Todos queremos vivir la vida al máximo, pero las lagunas en nuestra nutrición diaria pueden hacer que no podamos disfrutar la vida tanto como nos merecemos. A menudo comemos a toda prisa, consumiendo alimentos con elevados niveles de grasas y azúcares, y las exigencias de nuestras familias no siempre hacen que sea fácil comer sano. El primer paso para mantener una vida activa y vivirla al máximo es rellenar esas lagunas nutricionales.

Despliega

el poder

de la buena

nutrición

Todos sabemos que las vitaminas y los minerales son importantes para nuestra dieta, ¿pero sabías que tu cuerpo no es capaz de funcionar sin ellos? De hecho, necesitamos pequeñas cantidades de numerosas vitaminas y minerales en nuestra dieta diaria para asegurar un crecimiento y desarrollo normales.

Los macronutrientes, como los carbohidratos y las grasas, son nuestras fuentes principales de energía.  Las proteínas son las bases sobre las que se construye nuestro cuerpo, mientras que los minerales desempeñan papeles estructurales y funcionales vitales en muchos procesos metabólicos. Las vitaminas son cruciales para nuestra salud, y una falta de estas en nuestra dieta se manifiesta a través de una variedad de enfermedades crónicas.  Nuestro cuerpo no almacena las vitaminas solubles en agua y tampoco muchos minerales, de modo que tenemos que darle un suministro diario para asegurar que tenga lo necesario para tener una salud óptima. Las vitaminas solubles en grasa se almacenan en nuestros tejidos grasos, pero si tenemos una laguna diaria en nuestra dieta, podemos sufrir enfermedades crónicas graves si nuestro cuerpo no tuviese suficientes.

Nuestro cuerpo requiere también muchos otros elementos nutricionales para mantener un equilibrio adecuado. Los ácidos grasos Omega ayudan a mantener un funcionamiento cardíaco correcto, a la vez que apoyan el metabolismo.  Nuestros huesos, cerebro y sangre funcionan a la perfección si se les da la combinación adecuada de vitaminas y minerales, además de antioxidantes, las defensas naturales del cuerpo para detener los daños que sufren nuestras células al trabajar, al hacer frente a contaminantes y al estrés. El agua es esencial para evitar la deshidratación y contribuye a la regulación normal de la temperatura del cuerpo.   Un equilibrio adecuado de nutrientes en nuestra alimentación puede ayudarnos a disfrutar más de la vida y a enfermarnos menos.
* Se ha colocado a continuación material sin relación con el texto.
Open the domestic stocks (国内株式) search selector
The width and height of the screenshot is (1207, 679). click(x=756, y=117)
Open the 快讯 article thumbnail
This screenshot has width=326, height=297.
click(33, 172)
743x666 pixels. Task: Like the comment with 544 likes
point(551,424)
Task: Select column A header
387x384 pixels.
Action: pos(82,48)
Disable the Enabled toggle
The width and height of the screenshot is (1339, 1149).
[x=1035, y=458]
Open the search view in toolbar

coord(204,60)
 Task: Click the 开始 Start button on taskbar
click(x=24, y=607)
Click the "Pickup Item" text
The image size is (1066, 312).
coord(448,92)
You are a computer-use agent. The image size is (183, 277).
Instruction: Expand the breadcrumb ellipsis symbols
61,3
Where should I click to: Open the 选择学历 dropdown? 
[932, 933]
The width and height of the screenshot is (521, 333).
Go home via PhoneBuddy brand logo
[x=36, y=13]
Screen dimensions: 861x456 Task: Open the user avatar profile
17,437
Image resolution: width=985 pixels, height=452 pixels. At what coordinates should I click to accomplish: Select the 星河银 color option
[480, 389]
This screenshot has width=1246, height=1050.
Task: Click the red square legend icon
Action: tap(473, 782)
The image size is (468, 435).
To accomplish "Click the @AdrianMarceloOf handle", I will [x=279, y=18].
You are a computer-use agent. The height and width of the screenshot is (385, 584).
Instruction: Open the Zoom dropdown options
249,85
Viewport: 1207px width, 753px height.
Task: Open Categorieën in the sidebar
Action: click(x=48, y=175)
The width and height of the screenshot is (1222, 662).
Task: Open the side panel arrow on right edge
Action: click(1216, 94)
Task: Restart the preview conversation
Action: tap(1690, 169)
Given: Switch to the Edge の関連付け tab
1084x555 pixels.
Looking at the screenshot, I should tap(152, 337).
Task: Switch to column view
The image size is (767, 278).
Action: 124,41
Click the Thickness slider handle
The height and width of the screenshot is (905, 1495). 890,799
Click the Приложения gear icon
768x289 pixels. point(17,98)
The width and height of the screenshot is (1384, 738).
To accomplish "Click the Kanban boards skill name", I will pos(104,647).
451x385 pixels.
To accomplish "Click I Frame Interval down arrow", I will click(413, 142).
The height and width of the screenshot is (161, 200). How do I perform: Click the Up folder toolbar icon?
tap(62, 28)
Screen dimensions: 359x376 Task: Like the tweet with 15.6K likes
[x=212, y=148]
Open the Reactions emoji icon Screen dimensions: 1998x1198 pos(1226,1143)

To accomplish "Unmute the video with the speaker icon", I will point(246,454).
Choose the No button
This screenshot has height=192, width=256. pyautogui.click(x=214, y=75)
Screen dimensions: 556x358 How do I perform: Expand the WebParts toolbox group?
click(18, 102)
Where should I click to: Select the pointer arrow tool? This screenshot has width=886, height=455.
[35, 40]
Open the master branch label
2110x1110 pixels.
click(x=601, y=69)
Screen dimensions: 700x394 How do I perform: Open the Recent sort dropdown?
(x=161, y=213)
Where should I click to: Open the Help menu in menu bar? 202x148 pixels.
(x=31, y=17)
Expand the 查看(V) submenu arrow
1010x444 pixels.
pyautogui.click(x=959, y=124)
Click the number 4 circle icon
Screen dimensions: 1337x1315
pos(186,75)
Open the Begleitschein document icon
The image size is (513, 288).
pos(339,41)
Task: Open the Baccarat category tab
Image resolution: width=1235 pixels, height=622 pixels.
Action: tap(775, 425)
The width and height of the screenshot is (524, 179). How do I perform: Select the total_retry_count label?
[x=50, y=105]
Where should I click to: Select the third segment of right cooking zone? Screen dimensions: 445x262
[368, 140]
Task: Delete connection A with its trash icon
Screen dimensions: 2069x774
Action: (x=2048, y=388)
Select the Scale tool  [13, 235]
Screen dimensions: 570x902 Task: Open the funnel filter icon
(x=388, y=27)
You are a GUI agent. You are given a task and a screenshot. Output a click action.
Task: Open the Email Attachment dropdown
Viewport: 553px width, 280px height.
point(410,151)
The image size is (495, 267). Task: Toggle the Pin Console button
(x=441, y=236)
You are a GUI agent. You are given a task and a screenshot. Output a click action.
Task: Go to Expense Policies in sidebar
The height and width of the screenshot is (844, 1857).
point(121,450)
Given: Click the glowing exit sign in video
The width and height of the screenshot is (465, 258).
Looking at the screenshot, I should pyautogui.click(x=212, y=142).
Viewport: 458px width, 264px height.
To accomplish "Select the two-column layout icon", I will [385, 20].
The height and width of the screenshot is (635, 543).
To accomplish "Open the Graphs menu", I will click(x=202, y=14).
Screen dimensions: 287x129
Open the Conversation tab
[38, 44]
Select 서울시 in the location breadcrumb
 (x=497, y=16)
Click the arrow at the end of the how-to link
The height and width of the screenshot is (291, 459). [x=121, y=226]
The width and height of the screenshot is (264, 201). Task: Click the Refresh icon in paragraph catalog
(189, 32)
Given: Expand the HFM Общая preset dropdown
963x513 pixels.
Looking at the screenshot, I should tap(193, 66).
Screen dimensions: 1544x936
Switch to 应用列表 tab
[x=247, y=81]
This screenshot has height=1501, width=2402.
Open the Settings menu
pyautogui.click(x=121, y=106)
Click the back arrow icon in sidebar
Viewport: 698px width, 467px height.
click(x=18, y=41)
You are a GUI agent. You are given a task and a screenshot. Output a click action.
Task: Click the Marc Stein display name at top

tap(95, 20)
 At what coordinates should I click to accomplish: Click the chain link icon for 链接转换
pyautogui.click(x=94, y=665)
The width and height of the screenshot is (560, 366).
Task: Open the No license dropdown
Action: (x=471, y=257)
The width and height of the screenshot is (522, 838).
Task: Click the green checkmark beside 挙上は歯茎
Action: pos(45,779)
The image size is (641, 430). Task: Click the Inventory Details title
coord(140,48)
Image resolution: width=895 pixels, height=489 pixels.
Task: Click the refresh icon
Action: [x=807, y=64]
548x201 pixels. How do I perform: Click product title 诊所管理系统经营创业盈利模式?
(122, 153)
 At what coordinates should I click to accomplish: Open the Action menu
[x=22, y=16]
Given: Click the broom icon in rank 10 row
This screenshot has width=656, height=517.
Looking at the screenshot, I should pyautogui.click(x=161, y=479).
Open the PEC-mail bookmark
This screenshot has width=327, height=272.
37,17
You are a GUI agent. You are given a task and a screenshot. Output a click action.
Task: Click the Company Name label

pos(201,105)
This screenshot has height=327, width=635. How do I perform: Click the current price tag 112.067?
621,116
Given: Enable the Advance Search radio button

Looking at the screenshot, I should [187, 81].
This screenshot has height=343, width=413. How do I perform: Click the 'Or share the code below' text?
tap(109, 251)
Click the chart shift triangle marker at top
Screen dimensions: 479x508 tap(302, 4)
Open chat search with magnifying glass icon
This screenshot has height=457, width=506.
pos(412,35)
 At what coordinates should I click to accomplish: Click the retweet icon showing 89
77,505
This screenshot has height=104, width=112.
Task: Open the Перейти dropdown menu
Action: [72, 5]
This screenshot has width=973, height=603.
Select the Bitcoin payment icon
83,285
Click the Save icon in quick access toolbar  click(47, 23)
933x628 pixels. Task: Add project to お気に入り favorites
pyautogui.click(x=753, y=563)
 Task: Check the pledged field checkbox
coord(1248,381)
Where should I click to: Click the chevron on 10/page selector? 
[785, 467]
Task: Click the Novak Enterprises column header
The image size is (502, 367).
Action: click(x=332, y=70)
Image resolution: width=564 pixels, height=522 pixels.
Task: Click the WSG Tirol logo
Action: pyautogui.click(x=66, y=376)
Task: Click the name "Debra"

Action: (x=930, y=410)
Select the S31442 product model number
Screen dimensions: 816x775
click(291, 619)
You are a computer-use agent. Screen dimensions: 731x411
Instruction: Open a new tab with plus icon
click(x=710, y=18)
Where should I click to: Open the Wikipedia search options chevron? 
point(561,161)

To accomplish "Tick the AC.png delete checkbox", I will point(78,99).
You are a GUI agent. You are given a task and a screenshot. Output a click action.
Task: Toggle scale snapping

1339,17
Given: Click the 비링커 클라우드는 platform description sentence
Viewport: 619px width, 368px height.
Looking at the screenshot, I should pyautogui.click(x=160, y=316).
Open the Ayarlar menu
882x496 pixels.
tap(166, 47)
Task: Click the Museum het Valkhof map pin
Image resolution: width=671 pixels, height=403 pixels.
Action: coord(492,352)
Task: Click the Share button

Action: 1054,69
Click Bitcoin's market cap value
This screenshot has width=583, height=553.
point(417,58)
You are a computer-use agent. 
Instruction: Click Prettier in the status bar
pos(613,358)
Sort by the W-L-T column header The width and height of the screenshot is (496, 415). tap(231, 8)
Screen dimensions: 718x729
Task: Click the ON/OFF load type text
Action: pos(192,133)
Cada parte del cuerpo tiene necesidades especiales para funcionar al máximo, entre las que se incluyen:

Ojos: Vitamina A y carotenoides, que ayudan a mantener una visión normal.

Dientes: El flúor mantiene la fortaleza mineral de los dientes y el calcio es necesario para tener unos dientes sanos.

Huesos: El calcio ayuda a construir unos huesos fuertes, y las vitaminas D, K, el fósforo, el magnesio y el cinc ayudan a disfrutar de una salud ósea adecuada.

Sangre: El hierro, el ácido fólico y la vitamina B12 ayudan en la creación de nuevos glóbulos sanguíneos, mientras que la vitamina K ayuda al funcionamiento de las plaquetas.

Nervios: La vitamina C, el magnesio y las vitaminas del grupo B, como la B12, la B6, la biotina, la niacina, la riboflavina y la tiamina, ayudan a regenerar y regular el sistema nervioso.

Tejidos, piel: El cinc, junto con las vitaminas E y C, actúan como protectores ante el estrés oxidativo, mientras que la vitamina A, la riboflavina, la niacina, la biotina y el yodo ayudan a una salud cutánea adecuada.

Músculos: La vitamina D, el magnesio, el potasio y el calcio contribuyen al mantenimiento normal de la función muscular.

Células: Las vitaminas C y E, el cloro, el potasio y el cinc ayudan al funcionamiento adecuado de las células y la revitalización de estas.